#### AIM OF THE TASK:
Find every line of the records that has "arrow" and return it.

#### DATA SECTION:

********

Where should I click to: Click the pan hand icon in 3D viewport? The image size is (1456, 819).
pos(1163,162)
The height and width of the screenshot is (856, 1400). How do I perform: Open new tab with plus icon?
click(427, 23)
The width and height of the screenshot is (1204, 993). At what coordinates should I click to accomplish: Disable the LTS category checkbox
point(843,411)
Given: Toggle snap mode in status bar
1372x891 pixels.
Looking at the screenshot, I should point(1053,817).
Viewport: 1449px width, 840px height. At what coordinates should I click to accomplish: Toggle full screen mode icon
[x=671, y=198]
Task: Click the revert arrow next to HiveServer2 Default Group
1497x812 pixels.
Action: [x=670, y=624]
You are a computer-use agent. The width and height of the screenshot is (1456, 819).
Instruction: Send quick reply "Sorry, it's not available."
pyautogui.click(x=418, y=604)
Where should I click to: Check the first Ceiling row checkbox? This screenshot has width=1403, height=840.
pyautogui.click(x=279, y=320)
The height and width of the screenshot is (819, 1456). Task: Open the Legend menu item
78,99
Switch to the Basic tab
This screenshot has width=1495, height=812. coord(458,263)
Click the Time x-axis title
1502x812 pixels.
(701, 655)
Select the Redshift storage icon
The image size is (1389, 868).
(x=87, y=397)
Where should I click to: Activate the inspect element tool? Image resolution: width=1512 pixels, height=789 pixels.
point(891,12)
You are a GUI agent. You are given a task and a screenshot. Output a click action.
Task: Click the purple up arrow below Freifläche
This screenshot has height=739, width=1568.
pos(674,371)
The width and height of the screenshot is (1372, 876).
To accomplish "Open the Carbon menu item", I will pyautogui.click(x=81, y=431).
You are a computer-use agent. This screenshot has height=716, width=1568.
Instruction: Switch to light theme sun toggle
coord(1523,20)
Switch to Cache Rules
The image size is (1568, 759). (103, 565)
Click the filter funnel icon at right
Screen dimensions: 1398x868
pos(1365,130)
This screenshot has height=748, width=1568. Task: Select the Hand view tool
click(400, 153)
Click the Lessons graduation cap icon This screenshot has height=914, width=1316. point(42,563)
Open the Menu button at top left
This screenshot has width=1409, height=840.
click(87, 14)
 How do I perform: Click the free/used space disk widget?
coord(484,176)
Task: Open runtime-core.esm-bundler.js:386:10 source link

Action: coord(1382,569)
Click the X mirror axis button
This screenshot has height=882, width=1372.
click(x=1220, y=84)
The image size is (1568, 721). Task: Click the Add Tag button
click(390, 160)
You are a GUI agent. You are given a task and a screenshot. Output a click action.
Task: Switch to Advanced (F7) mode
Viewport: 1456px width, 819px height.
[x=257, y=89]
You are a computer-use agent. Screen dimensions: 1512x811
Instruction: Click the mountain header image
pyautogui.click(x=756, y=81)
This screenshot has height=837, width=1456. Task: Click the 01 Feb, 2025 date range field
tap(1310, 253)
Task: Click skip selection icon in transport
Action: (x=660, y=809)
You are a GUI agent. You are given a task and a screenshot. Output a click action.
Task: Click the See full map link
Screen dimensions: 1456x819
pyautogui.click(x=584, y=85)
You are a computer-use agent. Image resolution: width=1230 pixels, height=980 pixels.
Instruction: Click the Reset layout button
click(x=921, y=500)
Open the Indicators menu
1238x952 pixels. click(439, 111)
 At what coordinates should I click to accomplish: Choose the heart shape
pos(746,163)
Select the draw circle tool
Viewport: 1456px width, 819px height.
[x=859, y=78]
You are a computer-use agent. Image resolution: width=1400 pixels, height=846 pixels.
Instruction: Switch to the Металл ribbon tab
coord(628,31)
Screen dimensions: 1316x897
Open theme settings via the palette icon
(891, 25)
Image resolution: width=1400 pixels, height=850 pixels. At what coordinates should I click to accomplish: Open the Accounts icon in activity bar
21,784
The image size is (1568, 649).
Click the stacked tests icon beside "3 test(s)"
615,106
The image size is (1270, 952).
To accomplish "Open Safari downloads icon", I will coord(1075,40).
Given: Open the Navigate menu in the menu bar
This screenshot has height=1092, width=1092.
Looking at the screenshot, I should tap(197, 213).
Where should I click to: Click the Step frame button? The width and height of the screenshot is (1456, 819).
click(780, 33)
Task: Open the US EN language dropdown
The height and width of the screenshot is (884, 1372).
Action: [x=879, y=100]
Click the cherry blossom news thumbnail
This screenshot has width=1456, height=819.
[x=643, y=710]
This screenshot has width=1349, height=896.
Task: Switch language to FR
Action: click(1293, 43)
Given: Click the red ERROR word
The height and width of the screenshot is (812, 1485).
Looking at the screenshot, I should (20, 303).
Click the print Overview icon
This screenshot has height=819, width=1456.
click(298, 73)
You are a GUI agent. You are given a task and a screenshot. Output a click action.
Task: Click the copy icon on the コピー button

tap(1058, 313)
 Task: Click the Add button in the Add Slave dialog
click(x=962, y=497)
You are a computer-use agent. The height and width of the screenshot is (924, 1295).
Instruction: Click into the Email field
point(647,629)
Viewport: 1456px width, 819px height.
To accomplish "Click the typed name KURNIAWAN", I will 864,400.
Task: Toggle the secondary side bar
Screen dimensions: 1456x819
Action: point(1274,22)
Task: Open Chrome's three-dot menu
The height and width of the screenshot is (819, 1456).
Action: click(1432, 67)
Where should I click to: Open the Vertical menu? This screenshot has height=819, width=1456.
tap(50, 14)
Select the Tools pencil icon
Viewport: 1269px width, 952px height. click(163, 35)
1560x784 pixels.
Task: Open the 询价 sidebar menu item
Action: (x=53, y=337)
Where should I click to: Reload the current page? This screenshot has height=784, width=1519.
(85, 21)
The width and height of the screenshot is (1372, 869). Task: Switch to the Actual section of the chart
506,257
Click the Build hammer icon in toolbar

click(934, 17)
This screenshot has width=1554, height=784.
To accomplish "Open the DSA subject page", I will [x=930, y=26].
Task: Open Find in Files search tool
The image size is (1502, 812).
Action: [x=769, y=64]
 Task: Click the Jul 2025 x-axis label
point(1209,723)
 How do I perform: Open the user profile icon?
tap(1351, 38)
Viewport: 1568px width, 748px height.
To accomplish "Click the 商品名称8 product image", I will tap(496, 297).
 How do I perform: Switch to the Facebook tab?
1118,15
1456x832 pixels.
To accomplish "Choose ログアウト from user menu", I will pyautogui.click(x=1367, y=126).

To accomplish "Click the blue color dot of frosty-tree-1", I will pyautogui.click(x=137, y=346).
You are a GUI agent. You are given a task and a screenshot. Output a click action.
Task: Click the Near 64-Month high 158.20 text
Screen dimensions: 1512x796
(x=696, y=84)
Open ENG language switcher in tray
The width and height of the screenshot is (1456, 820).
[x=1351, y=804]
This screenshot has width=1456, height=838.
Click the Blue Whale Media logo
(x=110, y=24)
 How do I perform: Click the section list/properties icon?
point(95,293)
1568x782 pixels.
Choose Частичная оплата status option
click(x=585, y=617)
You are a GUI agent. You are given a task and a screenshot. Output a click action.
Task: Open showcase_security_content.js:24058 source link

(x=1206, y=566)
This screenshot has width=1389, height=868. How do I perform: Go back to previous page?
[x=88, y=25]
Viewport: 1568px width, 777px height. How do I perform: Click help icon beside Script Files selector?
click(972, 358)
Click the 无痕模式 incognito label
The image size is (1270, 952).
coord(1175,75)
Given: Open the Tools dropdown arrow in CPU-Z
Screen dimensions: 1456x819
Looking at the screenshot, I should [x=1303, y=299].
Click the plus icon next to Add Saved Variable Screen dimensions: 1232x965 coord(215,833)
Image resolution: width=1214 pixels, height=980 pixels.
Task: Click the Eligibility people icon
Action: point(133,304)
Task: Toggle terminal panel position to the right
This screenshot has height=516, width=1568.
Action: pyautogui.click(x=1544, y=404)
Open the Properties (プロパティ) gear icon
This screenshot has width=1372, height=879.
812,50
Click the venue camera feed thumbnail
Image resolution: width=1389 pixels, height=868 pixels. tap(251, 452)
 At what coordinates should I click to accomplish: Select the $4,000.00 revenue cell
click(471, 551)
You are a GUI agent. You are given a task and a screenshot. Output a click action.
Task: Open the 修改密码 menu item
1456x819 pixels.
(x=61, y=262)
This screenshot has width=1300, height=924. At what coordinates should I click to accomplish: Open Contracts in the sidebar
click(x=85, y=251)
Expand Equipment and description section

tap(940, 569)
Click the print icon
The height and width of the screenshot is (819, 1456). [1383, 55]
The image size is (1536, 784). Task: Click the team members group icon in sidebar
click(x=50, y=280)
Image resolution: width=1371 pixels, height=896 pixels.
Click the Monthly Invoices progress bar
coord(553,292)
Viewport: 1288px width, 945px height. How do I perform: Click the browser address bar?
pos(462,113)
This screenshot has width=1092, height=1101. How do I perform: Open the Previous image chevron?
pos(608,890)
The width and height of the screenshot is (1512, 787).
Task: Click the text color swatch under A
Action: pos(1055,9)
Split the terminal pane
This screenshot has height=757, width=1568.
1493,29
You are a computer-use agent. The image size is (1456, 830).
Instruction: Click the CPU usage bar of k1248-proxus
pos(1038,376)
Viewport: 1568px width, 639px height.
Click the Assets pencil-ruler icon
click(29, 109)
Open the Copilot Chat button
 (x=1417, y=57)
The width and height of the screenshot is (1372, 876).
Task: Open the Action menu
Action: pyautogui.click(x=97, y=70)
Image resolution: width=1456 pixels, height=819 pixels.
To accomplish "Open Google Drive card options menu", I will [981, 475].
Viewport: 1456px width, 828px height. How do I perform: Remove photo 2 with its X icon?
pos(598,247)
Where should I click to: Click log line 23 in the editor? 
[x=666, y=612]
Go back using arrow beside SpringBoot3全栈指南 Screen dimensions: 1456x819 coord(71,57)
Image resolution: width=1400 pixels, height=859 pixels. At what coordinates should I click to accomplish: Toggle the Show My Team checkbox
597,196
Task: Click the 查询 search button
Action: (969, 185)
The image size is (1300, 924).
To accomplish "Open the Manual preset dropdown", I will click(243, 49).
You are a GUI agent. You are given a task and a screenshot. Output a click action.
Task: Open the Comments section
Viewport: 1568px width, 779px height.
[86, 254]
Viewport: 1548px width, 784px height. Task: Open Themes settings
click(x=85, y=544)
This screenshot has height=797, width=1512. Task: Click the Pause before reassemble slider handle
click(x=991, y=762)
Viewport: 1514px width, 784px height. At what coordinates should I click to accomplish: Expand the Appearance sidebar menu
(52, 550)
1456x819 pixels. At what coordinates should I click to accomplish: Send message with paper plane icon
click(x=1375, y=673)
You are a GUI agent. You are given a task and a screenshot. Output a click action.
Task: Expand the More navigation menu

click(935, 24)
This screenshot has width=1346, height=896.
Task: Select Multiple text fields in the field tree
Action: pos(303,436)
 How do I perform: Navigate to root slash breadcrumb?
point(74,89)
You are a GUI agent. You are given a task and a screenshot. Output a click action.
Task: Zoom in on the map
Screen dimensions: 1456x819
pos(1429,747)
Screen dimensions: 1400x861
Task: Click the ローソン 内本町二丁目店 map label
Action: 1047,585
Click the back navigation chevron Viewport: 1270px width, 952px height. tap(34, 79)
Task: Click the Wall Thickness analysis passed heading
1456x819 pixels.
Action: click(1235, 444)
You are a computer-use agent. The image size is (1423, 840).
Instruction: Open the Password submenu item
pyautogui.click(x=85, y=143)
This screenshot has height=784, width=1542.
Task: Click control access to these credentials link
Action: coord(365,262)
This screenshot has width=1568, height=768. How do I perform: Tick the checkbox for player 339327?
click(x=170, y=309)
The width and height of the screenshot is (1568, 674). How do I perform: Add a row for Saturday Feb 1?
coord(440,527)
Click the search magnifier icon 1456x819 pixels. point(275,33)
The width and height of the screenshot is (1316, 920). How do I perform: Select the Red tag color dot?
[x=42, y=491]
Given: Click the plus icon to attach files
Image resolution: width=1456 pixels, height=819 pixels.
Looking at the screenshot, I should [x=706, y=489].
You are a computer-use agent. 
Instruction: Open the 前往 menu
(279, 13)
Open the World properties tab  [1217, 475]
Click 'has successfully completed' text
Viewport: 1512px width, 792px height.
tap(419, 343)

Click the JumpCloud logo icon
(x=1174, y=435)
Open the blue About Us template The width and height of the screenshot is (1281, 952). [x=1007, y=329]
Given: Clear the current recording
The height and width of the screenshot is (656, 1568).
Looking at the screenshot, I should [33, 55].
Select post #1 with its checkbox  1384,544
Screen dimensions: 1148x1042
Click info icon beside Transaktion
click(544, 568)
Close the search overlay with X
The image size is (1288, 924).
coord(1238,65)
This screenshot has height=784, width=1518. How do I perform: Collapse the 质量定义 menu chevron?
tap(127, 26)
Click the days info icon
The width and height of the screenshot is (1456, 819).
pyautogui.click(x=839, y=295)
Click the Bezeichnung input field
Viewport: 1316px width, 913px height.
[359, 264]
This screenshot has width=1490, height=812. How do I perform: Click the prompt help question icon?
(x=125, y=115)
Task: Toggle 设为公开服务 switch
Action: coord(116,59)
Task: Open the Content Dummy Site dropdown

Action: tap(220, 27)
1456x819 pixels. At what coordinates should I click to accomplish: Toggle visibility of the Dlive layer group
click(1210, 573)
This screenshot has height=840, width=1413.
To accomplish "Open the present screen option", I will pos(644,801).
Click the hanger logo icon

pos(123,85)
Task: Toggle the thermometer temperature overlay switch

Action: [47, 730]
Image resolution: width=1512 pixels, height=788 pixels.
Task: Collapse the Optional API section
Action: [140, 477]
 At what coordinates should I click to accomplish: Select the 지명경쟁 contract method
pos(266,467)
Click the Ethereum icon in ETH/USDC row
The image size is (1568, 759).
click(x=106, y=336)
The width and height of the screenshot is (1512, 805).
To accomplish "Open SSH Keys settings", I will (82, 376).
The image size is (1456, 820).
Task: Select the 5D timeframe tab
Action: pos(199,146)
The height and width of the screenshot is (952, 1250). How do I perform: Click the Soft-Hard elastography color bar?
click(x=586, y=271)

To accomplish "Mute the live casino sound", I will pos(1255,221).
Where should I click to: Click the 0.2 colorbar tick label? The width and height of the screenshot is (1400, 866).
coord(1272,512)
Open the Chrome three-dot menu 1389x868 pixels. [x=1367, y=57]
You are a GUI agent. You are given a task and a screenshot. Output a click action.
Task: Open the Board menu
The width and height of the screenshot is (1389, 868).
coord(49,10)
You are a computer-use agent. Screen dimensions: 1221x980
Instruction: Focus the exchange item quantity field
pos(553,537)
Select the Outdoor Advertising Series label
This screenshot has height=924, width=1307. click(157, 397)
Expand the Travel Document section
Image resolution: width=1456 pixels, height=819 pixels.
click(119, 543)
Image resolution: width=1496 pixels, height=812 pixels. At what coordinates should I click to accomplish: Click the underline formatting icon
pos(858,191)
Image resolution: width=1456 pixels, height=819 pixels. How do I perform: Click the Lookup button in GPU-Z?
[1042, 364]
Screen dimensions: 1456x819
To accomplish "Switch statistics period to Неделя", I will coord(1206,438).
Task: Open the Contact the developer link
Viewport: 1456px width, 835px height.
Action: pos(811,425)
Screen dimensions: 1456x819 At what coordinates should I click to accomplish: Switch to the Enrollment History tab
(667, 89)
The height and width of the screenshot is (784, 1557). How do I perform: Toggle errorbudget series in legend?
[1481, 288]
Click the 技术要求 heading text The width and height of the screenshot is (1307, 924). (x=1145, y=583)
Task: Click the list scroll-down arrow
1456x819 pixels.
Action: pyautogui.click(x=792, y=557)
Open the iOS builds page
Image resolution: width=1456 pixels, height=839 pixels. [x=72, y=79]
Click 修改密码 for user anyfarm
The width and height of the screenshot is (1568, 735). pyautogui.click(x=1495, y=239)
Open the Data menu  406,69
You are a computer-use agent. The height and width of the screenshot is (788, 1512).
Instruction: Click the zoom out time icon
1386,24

********

#### YOUR SOLUTION:
Task: Click the revert arrow next to HiveServer2 Default Group
Task: Click the purple up arrow below Freifläche
Given: Open the Tools dropdown arrow in CPU-Z
Go back using arrow beside SpringBoot3全栈指南 Screen dimensions: 1456x819 coord(71,57)
Task: Click the list scroll-down arrow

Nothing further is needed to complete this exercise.